[Dataset entries]
++++++++++++++++++++
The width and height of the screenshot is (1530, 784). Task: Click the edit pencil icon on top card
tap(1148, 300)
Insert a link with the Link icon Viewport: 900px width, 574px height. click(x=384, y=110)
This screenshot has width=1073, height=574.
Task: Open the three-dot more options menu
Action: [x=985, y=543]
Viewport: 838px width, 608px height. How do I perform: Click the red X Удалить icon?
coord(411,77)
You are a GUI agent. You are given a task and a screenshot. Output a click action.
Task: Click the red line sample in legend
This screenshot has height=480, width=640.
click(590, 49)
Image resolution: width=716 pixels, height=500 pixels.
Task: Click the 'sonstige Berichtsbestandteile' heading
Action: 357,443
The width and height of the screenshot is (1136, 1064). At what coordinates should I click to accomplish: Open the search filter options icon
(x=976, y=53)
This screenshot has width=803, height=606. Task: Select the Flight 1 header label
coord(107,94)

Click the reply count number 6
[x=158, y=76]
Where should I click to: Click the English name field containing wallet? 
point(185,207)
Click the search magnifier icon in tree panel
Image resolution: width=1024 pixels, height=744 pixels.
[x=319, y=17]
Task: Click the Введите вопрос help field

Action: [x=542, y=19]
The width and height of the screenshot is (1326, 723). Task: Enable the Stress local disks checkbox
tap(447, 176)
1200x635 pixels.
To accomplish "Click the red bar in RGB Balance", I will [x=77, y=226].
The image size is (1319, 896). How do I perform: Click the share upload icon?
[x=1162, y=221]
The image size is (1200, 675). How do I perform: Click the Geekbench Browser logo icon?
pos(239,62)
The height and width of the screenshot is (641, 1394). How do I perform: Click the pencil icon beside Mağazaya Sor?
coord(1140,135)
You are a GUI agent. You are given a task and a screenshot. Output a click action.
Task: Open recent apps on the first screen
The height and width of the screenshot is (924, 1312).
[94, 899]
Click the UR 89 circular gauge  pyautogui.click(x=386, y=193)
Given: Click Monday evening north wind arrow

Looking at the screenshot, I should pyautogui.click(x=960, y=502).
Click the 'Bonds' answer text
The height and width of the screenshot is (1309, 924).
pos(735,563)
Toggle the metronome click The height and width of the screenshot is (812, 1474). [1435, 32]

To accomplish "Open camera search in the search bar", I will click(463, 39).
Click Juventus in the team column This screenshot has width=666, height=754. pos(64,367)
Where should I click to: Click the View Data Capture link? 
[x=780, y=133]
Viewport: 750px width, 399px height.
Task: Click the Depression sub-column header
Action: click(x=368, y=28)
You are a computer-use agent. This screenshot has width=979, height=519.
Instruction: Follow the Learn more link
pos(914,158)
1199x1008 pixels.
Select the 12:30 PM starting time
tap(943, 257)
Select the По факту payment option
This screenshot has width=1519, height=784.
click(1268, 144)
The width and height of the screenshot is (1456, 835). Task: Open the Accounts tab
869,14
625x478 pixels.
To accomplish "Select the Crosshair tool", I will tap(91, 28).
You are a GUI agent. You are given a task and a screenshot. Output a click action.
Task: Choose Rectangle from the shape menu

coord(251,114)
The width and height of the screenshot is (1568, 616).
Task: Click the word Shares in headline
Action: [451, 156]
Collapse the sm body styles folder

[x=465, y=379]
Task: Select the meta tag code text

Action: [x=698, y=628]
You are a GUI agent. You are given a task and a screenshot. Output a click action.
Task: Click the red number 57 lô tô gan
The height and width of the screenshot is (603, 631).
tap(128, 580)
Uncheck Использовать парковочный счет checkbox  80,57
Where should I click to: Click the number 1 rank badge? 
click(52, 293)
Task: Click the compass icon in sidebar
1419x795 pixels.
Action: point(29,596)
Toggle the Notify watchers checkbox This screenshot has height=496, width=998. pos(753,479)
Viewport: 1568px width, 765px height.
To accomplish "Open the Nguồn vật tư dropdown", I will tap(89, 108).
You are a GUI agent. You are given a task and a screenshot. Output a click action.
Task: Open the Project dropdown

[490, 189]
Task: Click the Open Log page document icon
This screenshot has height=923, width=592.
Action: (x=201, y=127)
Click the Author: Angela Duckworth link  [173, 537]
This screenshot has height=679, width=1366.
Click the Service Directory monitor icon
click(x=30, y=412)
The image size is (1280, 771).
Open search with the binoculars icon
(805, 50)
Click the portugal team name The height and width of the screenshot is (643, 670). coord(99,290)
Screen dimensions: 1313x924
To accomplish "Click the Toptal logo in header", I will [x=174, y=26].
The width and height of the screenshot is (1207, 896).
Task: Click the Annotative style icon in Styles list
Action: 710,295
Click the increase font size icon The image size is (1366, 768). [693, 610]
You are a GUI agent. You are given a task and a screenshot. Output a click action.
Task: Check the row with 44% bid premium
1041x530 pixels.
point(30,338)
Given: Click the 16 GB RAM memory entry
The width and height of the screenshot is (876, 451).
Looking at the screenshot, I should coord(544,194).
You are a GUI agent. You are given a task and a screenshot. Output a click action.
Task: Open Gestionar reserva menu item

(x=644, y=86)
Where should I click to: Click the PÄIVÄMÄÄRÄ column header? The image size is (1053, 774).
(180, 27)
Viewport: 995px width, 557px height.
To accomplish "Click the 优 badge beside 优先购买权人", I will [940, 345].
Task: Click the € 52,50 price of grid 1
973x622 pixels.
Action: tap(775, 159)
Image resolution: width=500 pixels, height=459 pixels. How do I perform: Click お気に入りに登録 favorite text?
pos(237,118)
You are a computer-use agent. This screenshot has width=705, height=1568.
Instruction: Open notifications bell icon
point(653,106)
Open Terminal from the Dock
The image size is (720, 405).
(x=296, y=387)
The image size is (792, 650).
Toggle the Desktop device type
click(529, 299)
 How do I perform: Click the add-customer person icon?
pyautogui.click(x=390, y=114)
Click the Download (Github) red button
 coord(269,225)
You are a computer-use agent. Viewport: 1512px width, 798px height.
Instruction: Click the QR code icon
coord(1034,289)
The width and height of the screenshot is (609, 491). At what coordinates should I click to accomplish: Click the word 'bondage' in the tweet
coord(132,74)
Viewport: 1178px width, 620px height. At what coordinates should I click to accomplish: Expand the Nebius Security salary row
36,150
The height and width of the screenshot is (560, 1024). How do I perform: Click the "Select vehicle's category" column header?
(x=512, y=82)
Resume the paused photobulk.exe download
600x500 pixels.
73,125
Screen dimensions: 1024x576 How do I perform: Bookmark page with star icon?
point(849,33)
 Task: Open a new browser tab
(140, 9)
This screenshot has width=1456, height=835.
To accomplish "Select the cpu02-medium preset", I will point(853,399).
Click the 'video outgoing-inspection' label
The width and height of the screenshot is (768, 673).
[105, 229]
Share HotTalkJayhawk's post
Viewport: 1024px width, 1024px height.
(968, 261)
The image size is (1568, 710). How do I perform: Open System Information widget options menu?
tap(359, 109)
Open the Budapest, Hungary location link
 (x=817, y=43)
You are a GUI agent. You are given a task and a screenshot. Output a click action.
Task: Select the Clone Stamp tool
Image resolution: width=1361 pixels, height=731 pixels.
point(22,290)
++++++++++++++++++++
*What the task requires*
Each entry shown above must be retyped word for word.

*Your response*
The width and height of the screenshot is (1530, 784). Task: Click the edit pencil icon on top card
tap(1148, 300)
Insert a link with the Link icon Viewport: 900px width, 574px height. click(x=384, y=110)
This screenshot has width=1073, height=574.
Task: Open the three-dot more options menu
Action: [x=985, y=543]
Viewport: 838px width, 608px height. How do I perform: Click the red X Удалить icon?
coord(411,77)
You are a GUI agent. You are given a task and a screenshot. Output a click action.
Task: Click the red line sample in legend
This screenshot has height=480, width=640.
click(590, 49)
Image resolution: width=716 pixels, height=500 pixels.
Task: Click the 'sonstige Berichtsbestandteile' heading
Action: 357,443
The width and height of the screenshot is (1136, 1064). At what coordinates should I click to accomplish: Open the search filter options icon
(x=976, y=53)
This screenshot has width=803, height=606. Task: Select the Flight 1 header label
coord(107,94)

Click the reply count number 6
[x=158, y=76]
Where should I click to: Click the English name field containing wallet? 
point(185,207)
Click the search magnifier icon in tree panel
Image resolution: width=1024 pixels, height=744 pixels.
[x=319, y=17]
Task: Click the Введите вопрос help field

Action: [x=542, y=19]
The width and height of the screenshot is (1326, 723). Task: Enable the Stress local disks checkbox
tap(447, 176)
1200x635 pixels.
To accomplish "Click the red bar in RGB Balance", I will [x=77, y=226].
The image size is (1319, 896). How do I perform: Click the share upload icon?
[x=1162, y=221]
The image size is (1200, 675). How do I perform: Click the Geekbench Browser logo icon?
pos(239,62)
The height and width of the screenshot is (641, 1394). How do I perform: Click the pencil icon beside Mağazaya Sor?
coord(1140,135)
You are a GUI agent. You are given a task and a screenshot. Output a click action.
Task: Open recent apps on the first screen
The height and width of the screenshot is (924, 1312).
[94, 899]
Click the UR 89 circular gauge  pyautogui.click(x=386, y=193)
Given: Click Monday evening north wind arrow

Looking at the screenshot, I should pyautogui.click(x=960, y=502).
Click the 'Bonds' answer text
The height and width of the screenshot is (1309, 924).
pos(735,563)
Toggle the metronome click The height and width of the screenshot is (812, 1474). [1435, 32]

To accomplish "Open camera search in the search bar", I will click(463, 39).
Click Juventus in the team column This screenshot has width=666, height=754. pos(64,367)
Where should I click to: Click the View Data Capture link? 
[x=780, y=133]
Viewport: 750px width, 399px height.
Task: Click the Depression sub-column header
Action: click(x=368, y=28)
You are a computer-use agent. This screenshot has width=979, height=519.
Instruction: Follow the Learn more link
pos(914,158)
1199x1008 pixels.
Select the 12:30 PM starting time
tap(943, 257)
Select the По факту payment option
This screenshot has width=1519, height=784.
click(1268, 144)
The width and height of the screenshot is (1456, 835). Task: Open the Accounts tab
869,14
625x478 pixels.
To accomplish "Select the Crosshair tool", I will tap(91, 28).
You are a GUI agent. You are given a task and a screenshot. Output a click action.
Task: Choose Rectangle from the shape menu

coord(251,114)
The width and height of the screenshot is (1568, 616).
Task: Click the word Shares in headline
Action: [451, 156]
Collapse the sm body styles folder

[x=465, y=379]
Task: Select the meta tag code text

Action: [x=698, y=628]
You are a GUI agent. You are given a task and a screenshot. Output a click action.
Task: Click the red number 57 lô tô gan
The height and width of the screenshot is (603, 631).
tap(128, 580)
Uncheck Использовать парковочный счет checkbox  80,57
Where should I click to: Click the number 1 rank badge? 
click(52, 293)
Task: Click the compass icon in sidebar
1419x795 pixels.
Action: point(29,596)
Toggle the Notify watchers checkbox This screenshot has height=496, width=998. pos(753,479)
Viewport: 1568px width, 765px height.
To accomplish "Open the Nguồn vật tư dropdown", I will tap(89, 108).
You are a GUI agent. You are given a task and a screenshot. Output a click action.
Task: Open the Project dropdown

[490, 189]
Task: Click the Open Log page document icon
This screenshot has height=923, width=592.
Action: (x=201, y=127)
Click the Author: Angela Duckworth link  [173, 537]
This screenshot has height=679, width=1366.
Click the Service Directory monitor icon
click(x=30, y=412)
The image size is (1280, 771).
Open search with the binoculars icon
(805, 50)
Click the portugal team name The height and width of the screenshot is (643, 670). coord(99,290)
Screen dimensions: 1313x924
To accomplish "Click the Toptal logo in header", I will [x=174, y=26].
The width and height of the screenshot is (1207, 896).
Task: Click the Annotative style icon in Styles list
Action: 710,295
Click the increase font size icon The image size is (1366, 768). [693, 610]
You are a GUI agent. You are given a task and a screenshot. Output a click action.
Task: Check the row with 44% bid premium
1041x530 pixels.
point(30,338)
Given: Click the 16 GB RAM memory entry
The width and height of the screenshot is (876, 451).
Looking at the screenshot, I should coord(544,194).
You are a GUI agent. You are given a task and a screenshot. Output a click action.
Task: Open Gestionar reserva menu item

(x=644, y=86)
Where should I click to: Click the PÄIVÄMÄÄRÄ column header? The image size is (1053, 774).
(180, 27)
Viewport: 995px width, 557px height.
To accomplish "Click the 优 badge beside 优先购买权人", I will [940, 345].
Task: Click the € 52,50 price of grid 1
973x622 pixels.
Action: tap(775, 159)
Image resolution: width=500 pixels, height=459 pixels. How do I perform: Click お気に入りに登録 favorite text?
pos(237,118)
You are a computer-use agent. This screenshot has width=705, height=1568.
Instruction: Open notifications bell icon
point(653,106)
Open Terminal from the Dock
The image size is (720, 405).
(x=296, y=387)
The image size is (792, 650).
Toggle the Desktop device type
click(529, 299)
 How do I perform: Click the add-customer person icon?
pyautogui.click(x=390, y=114)
Click the Download (Github) red button
 coord(269,225)
You are a computer-use agent. Viewport: 1512px width, 798px height.
Instruction: Click the QR code icon
coord(1034,289)
The width and height of the screenshot is (609, 491). At what coordinates should I click to accomplish: Click the word 'bondage' in the tweet
coord(132,74)
Viewport: 1178px width, 620px height. At what coordinates should I click to accomplish: Expand the Nebius Security salary row
36,150
The height and width of the screenshot is (560, 1024). How do I perform: Click the "Select vehicle's category" column header?
(x=512, y=82)
Resume the paused photobulk.exe download
600x500 pixels.
73,125
Screen dimensions: 1024x576 How do I perform: Bookmark page with star icon?
point(849,33)
 Task: Open a new browser tab
(140, 9)
This screenshot has width=1456, height=835.
To accomplish "Select the cpu02-medium preset", I will point(853,399).
Click the 'video outgoing-inspection' label
The width and height of the screenshot is (768, 673).
[105, 229]
Share HotTalkJayhawk's post
Viewport: 1024px width, 1024px height.
(968, 261)
The image size is (1568, 710). How do I perform: Open System Information widget options menu?
tap(359, 109)
Open the Budapest, Hungary location link
 (x=817, y=43)
You are a GUI agent. You are given a task and a screenshot. Output a click action.
Task: Select the Clone Stamp tool
Image resolution: width=1361 pixels, height=731 pixels.
point(22,290)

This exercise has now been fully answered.